# Interplay of Fluorescence and Phosphorescence in Organic Biluminescent   Emitters

**Authors:** Caterin Salas Redondo, Paul Kleine, Karla Roszeitis, Tim Achenbach,, Martin Kroll, Michael Thomschke, and Sebastian Reineke

arXiv: 1704.07294 · 2019-06-07

## TL;DR

This paper investigates the exciton dynamics in organic biluminescent emitters, revealing how singlet-triplet interactions affect efficiency and providing insights into excitonic effects in organic materials.

## Contribution

It presents a detailed study of exciton lifetimes and interactions in biluminescent emitters, highlighting the impact on efficiency and offering a model for excitonic effects analysis.

## Key findings

- Triplet and singlet exciton lifetimes range from 3 ns to 300 ms.
- Singlet-triplet annihilation reduces biluminescence efficiency.
- Oxygen quenching controls triplet exciton density over several orders of magnitude.

## Abstract

Biluminescent organic emitters show simultaneous fluorescence and phosphorescence at room temperature. So far, the optimization of the room temperature phosphorescence (RTP) in these materials has drawn the attention of research. However, the continuous wave operation of these emitters will consequently turn them into systems with vastly imbalanced singlet and triplet populations, which is due to the respective excited state lifetimes.
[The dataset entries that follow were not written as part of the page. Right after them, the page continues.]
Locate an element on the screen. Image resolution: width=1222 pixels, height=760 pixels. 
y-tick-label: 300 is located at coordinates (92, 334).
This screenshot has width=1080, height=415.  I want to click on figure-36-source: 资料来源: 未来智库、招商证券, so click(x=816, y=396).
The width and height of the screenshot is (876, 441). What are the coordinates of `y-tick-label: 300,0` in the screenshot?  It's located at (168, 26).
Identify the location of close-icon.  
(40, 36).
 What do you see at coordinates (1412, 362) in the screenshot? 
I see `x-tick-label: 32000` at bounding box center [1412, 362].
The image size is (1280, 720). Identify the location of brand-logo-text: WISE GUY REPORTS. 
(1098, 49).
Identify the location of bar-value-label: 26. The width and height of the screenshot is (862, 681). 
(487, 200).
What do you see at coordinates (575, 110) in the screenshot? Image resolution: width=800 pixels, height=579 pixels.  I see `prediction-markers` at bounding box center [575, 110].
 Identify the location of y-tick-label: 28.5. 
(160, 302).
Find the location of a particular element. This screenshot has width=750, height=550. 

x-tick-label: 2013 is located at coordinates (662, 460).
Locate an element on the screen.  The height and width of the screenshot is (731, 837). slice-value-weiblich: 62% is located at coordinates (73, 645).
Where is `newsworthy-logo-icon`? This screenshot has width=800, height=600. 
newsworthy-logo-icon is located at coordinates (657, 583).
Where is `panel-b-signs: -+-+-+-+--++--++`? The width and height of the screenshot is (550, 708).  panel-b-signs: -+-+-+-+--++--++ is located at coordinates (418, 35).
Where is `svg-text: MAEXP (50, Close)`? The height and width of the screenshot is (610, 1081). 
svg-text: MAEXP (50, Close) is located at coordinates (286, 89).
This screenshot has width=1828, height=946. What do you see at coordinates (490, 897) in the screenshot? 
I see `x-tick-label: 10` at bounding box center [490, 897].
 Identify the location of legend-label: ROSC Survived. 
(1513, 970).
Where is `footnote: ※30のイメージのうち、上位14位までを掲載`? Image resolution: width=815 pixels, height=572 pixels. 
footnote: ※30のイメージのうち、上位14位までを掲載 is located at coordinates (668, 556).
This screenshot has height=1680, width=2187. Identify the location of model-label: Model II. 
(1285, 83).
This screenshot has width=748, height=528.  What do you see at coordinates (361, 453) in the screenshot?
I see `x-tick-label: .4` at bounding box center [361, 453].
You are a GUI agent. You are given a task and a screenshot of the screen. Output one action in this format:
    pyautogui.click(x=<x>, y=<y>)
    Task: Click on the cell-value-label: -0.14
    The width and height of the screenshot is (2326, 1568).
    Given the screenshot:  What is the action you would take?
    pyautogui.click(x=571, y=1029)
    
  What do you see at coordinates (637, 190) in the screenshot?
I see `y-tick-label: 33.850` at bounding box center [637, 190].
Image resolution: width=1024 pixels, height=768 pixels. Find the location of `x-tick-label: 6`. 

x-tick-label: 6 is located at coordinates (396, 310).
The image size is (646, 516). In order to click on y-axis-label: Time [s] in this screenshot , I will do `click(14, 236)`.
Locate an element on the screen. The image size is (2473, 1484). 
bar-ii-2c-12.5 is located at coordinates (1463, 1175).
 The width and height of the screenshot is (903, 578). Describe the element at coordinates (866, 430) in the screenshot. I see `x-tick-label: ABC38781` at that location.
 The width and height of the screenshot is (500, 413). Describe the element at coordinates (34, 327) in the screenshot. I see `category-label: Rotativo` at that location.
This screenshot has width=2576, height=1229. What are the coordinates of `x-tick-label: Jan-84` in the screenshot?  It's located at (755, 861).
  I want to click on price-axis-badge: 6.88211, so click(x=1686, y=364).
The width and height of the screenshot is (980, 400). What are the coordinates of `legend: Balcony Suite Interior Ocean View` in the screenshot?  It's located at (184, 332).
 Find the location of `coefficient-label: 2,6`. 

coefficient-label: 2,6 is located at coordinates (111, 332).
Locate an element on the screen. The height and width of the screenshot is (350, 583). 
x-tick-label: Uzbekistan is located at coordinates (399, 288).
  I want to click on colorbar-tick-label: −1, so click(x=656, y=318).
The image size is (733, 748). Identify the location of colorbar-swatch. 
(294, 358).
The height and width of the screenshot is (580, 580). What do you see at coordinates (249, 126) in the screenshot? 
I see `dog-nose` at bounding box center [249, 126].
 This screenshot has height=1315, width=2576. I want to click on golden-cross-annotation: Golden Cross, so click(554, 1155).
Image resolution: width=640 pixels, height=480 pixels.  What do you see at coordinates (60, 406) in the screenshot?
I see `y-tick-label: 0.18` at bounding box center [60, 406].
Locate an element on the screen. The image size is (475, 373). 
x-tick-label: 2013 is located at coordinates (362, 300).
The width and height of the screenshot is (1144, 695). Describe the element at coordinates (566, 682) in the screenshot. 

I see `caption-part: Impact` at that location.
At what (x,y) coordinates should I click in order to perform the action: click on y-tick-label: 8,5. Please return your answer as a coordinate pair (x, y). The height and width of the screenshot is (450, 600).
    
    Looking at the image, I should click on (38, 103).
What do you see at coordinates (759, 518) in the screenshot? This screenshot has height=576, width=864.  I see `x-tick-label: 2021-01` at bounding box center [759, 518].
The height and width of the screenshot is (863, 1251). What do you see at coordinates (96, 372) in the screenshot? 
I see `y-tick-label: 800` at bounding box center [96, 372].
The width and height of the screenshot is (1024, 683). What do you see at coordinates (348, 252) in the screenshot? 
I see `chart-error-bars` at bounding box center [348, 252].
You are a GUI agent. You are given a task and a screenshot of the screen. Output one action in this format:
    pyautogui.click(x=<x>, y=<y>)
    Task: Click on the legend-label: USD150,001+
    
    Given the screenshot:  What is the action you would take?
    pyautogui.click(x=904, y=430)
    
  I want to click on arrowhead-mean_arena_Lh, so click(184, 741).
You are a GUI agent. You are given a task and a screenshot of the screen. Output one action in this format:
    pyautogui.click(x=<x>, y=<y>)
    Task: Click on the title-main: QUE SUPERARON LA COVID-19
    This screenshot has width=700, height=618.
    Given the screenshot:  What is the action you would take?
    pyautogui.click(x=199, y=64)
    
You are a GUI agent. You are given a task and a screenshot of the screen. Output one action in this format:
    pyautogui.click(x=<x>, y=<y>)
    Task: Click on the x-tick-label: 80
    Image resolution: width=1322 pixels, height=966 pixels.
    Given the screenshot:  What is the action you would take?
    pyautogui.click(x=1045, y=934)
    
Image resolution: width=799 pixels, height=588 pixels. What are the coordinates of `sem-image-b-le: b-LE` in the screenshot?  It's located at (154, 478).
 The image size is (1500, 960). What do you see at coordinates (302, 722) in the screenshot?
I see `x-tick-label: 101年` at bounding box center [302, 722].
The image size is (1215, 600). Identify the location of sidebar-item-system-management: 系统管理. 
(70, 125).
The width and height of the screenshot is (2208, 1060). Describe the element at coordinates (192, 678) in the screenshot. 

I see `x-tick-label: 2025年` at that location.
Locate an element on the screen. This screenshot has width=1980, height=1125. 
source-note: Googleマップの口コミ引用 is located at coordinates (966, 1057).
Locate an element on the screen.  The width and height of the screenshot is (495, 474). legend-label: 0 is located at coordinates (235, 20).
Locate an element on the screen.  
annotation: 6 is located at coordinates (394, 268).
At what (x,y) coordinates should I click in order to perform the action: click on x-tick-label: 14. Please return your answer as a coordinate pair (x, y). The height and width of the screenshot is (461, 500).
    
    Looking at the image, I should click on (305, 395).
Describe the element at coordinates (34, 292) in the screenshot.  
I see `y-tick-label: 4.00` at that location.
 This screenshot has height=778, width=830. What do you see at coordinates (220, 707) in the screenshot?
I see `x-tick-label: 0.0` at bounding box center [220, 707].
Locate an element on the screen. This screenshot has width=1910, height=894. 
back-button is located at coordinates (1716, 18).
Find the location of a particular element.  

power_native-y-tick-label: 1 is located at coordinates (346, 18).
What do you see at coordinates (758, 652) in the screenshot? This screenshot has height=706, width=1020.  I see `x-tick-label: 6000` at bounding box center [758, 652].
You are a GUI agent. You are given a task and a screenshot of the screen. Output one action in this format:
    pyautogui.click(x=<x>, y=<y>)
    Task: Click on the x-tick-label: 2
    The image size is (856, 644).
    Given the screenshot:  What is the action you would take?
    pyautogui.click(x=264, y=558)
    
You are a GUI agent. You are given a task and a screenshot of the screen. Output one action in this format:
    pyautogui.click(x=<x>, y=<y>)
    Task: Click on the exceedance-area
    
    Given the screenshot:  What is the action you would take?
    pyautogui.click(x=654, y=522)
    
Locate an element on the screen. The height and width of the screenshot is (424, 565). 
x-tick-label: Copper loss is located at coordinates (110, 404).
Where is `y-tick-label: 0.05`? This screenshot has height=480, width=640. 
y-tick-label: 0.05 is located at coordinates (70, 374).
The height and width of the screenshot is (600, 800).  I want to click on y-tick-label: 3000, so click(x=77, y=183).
This study reports on the exciton dynamics of the biluminophore NPB (N,N-di(1-naphthyl)-N,N-diphenyl-(1,1-biphenyl)-4,4-diamine). In the extreme case, the singlet and triplet exciton lifetimes stretch from 3 ns to 300 ms, respectively. Through sample engineering and oxygen quenching experiments, the triplet exciton density can be controlled over several orders of magnitude allowing to studying exciton interactions between singlet and triplet manifolds. The results show, that singlet-triplet annihilation reduces the overall biluminescence efficiency already at moderate excitation levels. Additionally, the presented system represents an illustrative role model to study excitonic effects in organic materials.